The plot is what has to be – it begins with Doctor Impossible in an escape-proof federal prison and Fatale having just gotten invited to try out for what becomes the New Champions, and ends just about how you’d expect – so the pleasure is how it all happens along the way. Grossman’s superhero universe is pretty much DC Earth-2 continuity simplified, with all of the serial numbers filed off; he doesn’t ring any particularly impressive changes there. It’s entertaining, but it’s just another superhero universe. Grossman also isn’t interested in the Nietzchean superman – as seen by the fact that CoreFire, our Superman figure, is primarily seen in flashback – so we don’t have that, either (which is, actually, a relief, since I’ve seen too many superheroes taking over the world for its own good in the last decade or so). So what Soon has to live and die by is the quality of its prose, which is fine, and the pleasure of listening to these two super-characters tell their stories. And, as I said, while Fatale may be just the slightest bit boring, Doctor Impossible more than makes up for her.

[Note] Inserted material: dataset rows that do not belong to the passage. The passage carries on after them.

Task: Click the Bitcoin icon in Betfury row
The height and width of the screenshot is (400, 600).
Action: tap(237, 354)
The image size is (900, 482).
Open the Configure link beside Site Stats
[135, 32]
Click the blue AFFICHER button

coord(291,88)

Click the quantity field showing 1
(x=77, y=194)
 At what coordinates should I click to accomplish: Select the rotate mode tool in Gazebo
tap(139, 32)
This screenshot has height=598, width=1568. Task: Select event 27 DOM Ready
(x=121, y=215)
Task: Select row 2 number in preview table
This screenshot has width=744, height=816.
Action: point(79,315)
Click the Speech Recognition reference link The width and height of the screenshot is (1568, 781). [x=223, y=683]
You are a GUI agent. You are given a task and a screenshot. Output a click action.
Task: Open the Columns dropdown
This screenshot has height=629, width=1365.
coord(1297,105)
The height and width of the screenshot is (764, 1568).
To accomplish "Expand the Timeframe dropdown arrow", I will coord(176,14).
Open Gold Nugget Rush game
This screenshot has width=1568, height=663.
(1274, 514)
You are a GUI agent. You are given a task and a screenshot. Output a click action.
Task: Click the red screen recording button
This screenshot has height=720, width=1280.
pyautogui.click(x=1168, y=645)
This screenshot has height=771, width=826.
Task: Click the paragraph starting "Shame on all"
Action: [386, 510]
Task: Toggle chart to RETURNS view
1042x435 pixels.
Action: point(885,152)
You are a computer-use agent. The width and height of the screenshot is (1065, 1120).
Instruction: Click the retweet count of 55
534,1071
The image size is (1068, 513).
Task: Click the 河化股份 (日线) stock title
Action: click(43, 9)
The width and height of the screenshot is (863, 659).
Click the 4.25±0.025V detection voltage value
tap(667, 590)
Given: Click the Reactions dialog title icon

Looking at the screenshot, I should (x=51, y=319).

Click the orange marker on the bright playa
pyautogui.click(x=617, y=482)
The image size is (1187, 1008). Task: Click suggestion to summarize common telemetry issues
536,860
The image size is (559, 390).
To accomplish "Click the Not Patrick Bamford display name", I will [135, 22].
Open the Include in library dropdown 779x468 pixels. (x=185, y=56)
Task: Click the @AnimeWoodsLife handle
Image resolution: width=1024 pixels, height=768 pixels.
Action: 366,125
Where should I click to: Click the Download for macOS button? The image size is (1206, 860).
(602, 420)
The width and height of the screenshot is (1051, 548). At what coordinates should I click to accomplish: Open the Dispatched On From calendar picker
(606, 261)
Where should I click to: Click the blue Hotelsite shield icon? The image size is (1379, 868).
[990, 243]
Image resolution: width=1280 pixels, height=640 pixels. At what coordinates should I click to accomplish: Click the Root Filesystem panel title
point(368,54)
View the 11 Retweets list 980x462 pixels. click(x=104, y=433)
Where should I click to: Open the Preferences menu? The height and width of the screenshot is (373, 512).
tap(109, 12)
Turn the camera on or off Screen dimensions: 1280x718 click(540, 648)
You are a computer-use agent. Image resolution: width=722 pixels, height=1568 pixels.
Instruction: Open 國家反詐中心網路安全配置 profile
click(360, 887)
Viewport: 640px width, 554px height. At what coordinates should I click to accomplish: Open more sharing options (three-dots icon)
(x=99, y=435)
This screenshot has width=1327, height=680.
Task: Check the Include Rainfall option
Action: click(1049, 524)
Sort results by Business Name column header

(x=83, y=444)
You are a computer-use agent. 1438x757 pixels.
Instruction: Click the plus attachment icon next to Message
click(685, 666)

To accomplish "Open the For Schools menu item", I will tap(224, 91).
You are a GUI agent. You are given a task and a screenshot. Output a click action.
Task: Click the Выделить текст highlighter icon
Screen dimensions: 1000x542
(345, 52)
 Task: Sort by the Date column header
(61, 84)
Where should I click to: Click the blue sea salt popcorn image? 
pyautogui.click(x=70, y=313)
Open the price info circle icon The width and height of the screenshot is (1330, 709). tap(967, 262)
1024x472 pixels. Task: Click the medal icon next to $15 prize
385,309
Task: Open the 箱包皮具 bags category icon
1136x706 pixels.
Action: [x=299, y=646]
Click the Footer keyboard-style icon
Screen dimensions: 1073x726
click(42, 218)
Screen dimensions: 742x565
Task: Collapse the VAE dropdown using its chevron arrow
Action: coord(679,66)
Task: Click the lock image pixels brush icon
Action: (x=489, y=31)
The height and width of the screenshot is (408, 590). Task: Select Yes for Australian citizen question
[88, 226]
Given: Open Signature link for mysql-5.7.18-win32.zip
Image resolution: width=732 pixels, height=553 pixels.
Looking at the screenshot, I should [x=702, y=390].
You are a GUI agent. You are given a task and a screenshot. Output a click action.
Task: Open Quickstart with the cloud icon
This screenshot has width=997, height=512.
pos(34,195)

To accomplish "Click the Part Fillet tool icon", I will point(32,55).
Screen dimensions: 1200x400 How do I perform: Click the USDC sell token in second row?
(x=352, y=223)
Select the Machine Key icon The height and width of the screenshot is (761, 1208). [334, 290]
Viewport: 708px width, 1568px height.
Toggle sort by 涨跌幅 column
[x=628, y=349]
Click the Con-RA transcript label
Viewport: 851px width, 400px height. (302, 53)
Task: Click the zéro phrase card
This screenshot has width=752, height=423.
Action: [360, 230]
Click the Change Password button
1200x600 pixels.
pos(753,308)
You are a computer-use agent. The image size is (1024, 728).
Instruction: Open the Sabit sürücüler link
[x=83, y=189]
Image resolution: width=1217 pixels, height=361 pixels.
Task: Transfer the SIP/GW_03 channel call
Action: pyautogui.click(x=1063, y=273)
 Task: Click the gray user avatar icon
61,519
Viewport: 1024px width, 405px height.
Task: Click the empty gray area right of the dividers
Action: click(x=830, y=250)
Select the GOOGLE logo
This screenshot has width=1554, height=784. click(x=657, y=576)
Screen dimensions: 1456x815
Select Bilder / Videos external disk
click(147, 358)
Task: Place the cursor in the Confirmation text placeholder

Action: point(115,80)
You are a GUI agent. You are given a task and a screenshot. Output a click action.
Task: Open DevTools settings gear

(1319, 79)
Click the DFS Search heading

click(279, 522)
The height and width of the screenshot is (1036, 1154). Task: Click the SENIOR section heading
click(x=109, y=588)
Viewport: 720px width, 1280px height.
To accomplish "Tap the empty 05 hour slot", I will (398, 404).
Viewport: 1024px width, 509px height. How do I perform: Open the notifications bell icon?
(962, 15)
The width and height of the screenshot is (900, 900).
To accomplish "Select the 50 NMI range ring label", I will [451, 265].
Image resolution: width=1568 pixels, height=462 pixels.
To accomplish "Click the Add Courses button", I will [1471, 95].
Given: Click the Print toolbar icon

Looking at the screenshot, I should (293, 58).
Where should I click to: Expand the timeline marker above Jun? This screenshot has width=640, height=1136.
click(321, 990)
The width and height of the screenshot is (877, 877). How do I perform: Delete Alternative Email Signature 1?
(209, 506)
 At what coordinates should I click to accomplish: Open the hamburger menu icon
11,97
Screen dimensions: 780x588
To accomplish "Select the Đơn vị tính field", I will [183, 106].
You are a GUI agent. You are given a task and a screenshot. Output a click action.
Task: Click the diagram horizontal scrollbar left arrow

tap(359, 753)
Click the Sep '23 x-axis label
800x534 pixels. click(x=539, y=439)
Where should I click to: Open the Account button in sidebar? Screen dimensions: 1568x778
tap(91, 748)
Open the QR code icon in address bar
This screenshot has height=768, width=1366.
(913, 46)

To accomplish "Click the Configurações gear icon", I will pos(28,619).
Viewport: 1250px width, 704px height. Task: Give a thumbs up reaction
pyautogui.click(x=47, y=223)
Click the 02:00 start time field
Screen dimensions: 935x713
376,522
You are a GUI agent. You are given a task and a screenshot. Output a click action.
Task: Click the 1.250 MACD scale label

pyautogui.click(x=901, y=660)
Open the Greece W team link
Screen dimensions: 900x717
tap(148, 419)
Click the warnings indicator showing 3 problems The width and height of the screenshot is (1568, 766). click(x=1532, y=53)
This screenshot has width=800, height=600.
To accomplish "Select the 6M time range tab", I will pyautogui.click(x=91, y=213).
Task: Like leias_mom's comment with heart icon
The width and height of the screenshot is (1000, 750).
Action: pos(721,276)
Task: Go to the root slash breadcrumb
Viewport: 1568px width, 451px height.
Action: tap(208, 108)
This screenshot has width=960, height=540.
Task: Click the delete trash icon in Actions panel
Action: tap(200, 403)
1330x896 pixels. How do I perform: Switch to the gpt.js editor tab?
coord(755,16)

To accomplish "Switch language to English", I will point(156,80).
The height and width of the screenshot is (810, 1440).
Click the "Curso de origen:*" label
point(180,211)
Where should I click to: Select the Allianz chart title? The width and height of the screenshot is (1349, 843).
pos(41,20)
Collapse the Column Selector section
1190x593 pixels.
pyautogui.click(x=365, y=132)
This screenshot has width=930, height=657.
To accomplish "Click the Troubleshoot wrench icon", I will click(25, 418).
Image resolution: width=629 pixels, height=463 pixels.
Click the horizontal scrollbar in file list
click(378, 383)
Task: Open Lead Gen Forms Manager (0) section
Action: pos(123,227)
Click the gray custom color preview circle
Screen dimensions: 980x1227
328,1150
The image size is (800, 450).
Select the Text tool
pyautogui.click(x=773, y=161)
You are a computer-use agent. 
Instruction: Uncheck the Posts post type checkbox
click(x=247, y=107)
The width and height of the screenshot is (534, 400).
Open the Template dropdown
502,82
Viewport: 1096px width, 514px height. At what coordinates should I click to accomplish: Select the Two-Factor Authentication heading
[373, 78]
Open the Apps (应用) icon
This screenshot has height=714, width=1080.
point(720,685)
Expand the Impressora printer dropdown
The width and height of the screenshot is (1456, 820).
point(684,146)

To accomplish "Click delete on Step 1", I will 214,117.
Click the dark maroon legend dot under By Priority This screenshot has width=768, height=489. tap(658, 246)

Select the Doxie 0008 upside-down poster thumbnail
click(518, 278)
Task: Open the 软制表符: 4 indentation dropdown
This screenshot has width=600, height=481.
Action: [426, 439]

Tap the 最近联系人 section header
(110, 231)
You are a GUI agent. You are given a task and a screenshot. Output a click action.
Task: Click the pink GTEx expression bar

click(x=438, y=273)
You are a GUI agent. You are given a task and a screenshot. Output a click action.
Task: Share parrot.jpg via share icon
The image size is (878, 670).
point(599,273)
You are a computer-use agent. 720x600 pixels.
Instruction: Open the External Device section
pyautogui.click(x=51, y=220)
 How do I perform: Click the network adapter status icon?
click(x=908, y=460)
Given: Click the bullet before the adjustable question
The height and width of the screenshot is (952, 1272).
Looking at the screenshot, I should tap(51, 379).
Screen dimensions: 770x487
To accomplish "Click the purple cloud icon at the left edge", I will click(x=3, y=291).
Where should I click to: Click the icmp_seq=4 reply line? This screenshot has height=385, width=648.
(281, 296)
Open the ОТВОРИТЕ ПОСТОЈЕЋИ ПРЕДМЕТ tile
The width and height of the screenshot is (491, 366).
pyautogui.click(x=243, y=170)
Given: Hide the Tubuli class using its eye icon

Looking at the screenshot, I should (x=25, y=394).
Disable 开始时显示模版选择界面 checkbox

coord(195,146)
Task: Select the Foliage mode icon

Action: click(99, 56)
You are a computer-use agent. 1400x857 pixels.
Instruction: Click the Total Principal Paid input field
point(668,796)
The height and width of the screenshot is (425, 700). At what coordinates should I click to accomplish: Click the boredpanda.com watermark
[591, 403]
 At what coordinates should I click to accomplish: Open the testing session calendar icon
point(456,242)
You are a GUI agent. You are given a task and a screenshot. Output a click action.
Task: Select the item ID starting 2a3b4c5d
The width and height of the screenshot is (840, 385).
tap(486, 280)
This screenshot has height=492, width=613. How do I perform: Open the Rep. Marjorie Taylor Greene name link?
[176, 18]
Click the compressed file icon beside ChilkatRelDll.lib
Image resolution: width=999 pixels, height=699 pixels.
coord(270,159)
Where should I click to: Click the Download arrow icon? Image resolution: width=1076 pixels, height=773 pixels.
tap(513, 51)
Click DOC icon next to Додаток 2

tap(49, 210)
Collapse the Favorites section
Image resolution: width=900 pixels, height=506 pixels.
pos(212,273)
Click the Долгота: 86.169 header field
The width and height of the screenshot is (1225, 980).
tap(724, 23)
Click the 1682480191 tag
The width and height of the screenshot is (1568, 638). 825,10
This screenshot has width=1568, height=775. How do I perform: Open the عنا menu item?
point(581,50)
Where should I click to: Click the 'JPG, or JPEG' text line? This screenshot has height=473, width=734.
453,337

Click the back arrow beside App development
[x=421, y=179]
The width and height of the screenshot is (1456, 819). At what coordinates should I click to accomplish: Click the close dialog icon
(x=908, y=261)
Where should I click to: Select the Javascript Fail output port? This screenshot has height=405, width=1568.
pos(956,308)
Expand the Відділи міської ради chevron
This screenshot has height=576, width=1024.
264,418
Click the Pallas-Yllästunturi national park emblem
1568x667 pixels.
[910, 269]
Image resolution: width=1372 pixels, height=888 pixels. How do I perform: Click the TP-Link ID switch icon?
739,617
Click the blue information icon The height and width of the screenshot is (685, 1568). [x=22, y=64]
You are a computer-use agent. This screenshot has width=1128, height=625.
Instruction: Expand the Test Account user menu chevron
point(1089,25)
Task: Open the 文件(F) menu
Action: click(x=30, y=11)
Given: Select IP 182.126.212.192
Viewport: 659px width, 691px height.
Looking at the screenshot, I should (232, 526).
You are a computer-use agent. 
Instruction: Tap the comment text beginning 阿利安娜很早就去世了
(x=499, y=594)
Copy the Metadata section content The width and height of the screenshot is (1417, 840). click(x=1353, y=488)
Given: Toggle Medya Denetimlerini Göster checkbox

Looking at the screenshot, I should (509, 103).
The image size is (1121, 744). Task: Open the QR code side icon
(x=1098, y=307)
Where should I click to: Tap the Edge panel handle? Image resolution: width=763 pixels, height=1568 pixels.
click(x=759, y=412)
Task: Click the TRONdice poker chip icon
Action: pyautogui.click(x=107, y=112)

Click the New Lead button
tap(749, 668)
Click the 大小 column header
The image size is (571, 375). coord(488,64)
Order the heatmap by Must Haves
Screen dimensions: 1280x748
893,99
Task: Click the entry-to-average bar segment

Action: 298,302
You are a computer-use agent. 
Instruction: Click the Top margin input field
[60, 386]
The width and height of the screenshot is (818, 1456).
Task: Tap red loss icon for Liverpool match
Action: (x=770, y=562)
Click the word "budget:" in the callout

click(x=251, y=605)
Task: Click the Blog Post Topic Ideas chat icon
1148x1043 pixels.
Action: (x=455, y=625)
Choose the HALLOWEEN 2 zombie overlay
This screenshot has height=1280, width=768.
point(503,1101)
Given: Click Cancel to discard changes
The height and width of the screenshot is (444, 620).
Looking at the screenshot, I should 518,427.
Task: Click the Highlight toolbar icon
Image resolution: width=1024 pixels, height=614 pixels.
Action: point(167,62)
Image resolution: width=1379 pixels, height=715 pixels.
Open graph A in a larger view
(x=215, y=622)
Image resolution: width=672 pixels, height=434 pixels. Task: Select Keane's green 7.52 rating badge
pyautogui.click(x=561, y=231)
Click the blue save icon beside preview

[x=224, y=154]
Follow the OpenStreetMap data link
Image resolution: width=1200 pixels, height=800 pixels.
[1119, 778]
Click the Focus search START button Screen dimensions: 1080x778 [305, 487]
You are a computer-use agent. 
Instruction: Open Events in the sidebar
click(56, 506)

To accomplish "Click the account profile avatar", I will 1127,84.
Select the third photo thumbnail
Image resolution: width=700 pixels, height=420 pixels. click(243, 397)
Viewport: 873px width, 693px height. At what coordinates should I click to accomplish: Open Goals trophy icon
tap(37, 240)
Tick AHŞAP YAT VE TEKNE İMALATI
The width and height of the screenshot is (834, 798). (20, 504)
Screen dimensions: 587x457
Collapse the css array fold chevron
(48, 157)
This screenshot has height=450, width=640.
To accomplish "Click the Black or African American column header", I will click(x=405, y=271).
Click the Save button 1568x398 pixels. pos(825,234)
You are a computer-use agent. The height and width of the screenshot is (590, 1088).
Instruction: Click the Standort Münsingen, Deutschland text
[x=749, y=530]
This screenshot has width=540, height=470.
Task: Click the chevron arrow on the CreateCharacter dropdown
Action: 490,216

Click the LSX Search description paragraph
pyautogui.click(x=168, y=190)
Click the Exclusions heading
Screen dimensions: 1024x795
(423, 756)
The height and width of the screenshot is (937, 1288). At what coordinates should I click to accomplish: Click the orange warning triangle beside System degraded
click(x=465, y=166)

Grossman has a good eye for clichés – by that, I mean that he knows that they’re clichés, but he’s willing to use them anyway when they’re what he needs. His chapter titles are perfect examples, since they’re all huge clichés, from “Foiled Again” all the way to “No Prison Can Hold Me” with stops at “Maybe We Are Not So Different, You and I,” “Welcome To My Island,” and “And Now for Those Meddling Children” along the way.
So I’d recommend this book; if you read to the end of this review, you’ll probably enjoy reading Soon I Will Be Invincible.